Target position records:
--- START ---

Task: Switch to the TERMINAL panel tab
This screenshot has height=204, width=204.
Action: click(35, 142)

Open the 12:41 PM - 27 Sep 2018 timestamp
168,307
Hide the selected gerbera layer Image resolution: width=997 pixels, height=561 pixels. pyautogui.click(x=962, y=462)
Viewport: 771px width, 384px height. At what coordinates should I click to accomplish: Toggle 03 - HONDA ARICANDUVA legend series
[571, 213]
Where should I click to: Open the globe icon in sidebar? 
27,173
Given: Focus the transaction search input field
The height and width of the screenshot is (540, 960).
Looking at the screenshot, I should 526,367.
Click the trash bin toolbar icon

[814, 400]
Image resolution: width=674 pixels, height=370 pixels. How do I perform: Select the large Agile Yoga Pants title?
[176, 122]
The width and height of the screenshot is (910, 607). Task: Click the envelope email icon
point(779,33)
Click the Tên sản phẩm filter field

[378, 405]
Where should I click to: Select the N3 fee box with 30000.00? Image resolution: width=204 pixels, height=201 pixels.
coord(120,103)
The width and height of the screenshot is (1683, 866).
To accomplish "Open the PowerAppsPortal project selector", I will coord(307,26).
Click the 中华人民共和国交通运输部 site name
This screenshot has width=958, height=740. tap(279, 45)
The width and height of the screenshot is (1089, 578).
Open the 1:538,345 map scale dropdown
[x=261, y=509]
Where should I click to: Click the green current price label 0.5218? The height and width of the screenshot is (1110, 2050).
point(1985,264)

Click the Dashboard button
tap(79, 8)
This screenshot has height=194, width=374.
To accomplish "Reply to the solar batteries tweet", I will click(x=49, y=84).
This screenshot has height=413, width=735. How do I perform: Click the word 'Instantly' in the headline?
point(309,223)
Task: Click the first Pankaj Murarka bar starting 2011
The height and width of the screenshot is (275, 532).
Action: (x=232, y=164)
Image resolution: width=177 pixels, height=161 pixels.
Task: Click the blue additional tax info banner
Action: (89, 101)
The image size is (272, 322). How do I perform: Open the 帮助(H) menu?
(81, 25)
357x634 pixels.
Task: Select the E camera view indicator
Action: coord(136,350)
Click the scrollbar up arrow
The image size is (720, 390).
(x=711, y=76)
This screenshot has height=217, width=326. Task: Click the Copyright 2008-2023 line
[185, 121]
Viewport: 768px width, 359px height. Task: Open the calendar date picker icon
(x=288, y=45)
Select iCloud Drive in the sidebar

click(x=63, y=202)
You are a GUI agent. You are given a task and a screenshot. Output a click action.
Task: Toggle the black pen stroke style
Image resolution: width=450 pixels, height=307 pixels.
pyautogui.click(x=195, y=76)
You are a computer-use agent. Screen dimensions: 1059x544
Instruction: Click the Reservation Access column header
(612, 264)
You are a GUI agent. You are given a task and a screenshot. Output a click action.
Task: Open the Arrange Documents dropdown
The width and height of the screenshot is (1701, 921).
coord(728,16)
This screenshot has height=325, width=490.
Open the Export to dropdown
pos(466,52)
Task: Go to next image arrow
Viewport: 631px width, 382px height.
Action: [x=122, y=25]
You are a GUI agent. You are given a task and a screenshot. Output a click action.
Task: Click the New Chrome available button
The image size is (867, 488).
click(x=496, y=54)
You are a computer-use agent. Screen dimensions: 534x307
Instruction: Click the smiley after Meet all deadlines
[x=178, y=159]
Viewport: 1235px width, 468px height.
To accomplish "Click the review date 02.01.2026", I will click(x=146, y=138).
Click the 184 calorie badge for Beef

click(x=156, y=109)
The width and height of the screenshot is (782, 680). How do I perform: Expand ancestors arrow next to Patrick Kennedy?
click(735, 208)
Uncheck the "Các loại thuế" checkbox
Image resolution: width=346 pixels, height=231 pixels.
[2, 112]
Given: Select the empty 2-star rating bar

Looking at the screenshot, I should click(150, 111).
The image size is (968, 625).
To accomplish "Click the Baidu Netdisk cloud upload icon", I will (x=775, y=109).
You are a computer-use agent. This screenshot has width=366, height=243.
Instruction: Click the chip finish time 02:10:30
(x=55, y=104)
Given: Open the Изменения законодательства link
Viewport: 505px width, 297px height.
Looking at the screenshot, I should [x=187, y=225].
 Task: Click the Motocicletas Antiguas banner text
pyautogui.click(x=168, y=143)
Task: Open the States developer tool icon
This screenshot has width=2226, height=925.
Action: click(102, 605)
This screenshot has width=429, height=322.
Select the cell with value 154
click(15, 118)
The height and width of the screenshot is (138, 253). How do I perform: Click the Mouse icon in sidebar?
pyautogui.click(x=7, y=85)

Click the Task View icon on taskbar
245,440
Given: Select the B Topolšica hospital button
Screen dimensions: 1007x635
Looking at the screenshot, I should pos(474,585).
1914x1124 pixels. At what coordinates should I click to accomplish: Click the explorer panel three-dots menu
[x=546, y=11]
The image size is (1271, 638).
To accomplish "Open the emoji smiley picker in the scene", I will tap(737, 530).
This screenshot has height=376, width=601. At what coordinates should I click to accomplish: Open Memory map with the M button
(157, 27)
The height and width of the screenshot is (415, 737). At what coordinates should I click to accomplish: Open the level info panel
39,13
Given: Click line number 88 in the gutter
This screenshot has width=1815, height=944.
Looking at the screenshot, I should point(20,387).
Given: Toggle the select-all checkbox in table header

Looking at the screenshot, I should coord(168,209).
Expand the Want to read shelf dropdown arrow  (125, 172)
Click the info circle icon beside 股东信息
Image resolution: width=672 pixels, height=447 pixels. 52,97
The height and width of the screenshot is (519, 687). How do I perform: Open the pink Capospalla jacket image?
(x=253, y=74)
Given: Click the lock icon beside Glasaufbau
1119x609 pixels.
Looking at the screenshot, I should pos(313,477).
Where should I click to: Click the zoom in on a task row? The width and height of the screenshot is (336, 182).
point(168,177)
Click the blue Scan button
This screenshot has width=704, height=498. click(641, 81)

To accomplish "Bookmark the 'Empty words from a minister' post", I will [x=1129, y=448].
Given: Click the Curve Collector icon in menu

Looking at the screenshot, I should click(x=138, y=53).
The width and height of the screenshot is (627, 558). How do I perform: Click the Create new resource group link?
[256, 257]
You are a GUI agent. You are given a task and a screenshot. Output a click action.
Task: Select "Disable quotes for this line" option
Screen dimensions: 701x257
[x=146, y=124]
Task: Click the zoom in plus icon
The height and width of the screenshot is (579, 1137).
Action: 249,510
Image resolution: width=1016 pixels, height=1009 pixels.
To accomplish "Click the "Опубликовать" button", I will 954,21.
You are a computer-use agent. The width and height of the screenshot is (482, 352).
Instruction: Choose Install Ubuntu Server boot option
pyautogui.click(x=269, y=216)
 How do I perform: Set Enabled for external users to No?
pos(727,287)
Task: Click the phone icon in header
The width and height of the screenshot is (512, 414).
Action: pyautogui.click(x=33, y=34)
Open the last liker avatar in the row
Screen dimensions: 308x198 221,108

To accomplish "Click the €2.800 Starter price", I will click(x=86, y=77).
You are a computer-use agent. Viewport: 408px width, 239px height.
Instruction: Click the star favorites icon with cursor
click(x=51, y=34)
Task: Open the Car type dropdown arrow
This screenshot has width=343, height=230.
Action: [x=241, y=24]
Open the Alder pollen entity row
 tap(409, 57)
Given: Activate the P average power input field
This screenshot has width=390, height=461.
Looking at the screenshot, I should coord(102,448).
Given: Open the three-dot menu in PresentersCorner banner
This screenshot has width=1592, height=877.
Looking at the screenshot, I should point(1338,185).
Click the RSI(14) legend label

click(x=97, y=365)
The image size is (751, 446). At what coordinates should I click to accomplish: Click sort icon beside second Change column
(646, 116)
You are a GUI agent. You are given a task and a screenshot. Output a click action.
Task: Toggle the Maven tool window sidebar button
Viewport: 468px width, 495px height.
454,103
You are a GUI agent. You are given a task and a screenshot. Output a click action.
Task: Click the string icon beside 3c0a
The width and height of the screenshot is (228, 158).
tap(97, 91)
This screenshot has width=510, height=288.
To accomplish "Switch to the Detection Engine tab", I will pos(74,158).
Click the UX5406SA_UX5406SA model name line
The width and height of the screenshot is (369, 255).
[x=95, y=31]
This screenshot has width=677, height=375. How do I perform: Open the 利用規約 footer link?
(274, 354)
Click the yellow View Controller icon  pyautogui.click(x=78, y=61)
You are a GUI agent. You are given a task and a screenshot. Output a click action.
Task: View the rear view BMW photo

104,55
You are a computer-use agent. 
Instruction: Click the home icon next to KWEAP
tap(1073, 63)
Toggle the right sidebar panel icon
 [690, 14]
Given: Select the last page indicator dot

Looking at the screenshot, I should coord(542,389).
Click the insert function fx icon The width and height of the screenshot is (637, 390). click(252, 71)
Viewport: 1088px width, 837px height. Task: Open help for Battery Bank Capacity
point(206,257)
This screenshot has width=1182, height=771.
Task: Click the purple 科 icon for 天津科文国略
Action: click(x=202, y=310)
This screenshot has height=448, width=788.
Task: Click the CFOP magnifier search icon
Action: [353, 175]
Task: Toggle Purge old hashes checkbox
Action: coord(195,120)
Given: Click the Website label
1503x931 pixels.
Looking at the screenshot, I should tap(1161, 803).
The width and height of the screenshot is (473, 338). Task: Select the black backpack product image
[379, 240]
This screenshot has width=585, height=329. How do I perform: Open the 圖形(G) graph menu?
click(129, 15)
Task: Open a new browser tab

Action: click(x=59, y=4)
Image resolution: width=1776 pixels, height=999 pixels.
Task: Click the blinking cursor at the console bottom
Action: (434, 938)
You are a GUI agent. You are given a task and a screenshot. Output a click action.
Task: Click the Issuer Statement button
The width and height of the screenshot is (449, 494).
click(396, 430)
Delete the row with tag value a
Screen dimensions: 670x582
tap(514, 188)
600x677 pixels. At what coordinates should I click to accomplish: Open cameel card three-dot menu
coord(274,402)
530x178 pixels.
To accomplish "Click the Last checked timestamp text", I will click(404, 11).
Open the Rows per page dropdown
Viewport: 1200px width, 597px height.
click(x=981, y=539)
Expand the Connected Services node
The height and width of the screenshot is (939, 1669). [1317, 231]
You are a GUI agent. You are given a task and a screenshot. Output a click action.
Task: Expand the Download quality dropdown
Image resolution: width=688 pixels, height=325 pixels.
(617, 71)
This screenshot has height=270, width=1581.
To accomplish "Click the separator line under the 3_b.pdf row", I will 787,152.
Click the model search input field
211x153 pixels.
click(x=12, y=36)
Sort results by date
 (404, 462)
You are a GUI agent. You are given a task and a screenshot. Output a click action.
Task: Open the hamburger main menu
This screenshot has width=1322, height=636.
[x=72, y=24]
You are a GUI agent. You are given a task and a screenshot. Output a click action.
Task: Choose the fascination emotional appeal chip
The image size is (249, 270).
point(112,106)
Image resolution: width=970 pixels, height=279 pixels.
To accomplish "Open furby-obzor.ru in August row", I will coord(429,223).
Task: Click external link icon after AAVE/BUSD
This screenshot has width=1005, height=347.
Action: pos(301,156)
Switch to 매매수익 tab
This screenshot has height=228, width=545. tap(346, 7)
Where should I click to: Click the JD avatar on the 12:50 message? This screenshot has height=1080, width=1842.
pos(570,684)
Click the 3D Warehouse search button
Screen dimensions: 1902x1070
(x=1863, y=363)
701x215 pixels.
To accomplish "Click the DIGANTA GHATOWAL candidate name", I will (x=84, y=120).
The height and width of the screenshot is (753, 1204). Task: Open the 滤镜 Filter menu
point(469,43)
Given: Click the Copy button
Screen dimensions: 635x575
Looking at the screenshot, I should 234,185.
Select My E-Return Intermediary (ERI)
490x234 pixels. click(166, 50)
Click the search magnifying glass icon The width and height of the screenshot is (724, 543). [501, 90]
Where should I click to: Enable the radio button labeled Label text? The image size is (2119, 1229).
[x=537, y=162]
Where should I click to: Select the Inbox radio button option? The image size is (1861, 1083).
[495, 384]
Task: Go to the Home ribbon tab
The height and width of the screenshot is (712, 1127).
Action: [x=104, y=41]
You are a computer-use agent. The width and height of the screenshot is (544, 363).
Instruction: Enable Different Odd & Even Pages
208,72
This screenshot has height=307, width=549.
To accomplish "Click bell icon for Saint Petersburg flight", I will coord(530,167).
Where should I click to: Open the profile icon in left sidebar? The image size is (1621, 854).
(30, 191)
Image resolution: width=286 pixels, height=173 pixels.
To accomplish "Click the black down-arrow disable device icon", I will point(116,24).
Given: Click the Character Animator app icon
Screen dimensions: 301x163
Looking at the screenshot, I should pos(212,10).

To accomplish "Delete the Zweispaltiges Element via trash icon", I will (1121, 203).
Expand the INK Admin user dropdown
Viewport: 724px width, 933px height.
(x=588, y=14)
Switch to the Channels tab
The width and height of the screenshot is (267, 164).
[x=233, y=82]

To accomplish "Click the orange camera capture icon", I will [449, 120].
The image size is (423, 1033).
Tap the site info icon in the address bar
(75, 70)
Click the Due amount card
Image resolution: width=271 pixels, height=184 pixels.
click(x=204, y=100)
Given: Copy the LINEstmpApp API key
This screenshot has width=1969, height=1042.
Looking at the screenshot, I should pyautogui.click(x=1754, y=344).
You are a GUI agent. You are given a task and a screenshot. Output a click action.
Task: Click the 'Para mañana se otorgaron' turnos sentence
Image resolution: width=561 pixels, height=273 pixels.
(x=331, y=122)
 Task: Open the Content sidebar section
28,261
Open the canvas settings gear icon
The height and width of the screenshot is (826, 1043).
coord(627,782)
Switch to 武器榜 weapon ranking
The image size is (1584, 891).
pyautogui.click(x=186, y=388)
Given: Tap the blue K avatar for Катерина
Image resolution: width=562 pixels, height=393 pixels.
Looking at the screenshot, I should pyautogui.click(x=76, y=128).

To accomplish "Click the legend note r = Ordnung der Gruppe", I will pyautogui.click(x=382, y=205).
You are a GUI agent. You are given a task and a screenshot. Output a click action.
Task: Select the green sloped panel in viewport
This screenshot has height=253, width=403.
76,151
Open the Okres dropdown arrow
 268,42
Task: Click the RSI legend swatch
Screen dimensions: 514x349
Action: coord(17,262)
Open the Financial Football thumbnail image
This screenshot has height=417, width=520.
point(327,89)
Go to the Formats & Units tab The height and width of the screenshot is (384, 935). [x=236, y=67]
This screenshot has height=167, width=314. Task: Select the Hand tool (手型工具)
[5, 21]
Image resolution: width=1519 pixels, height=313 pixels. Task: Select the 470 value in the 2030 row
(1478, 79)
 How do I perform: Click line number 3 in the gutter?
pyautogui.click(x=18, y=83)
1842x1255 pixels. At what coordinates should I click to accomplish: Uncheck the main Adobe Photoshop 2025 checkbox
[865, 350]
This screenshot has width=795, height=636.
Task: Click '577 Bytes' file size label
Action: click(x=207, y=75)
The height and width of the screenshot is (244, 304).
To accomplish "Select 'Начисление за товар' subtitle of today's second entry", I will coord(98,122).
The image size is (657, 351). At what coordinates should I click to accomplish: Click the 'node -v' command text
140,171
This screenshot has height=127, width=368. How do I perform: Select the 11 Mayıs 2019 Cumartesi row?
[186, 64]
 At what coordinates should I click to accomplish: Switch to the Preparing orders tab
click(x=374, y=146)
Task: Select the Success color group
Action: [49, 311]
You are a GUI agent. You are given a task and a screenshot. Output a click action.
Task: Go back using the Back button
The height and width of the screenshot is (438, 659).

--- END ---

* [TASK DIRECTIONS]: Copy out the records line for line, starting at the line that contains "Given: Focus the" and ending after the line that contains "This screenshot has width=958, height=740.".

* [FINISHED EXERCISE]:
Given: Focus the transaction search input field
The height and width of the screenshot is (540, 960).
Looking at the screenshot, I should 526,367.
Click the trash bin toolbar icon

[814, 400]
Image resolution: width=674 pixels, height=370 pixels. How do I perform: Select the large Agile Yoga Pants title?
[176, 122]
The width and height of the screenshot is (910, 607). Task: Click the envelope email icon
point(779,33)
Click the Tên sản phẩm filter field

[378, 405]
Where should I click to: Select the N3 fee box with 30000.00? Image resolution: width=204 pixels, height=201 pixels.
coord(120,103)
The width and height of the screenshot is (1683, 866).
To accomplish "Open the PowerAppsPortal project selector", I will coord(307,26).
Click the 中华人民共和国交通运输部 site name
This screenshot has width=958, height=740. tap(279, 45)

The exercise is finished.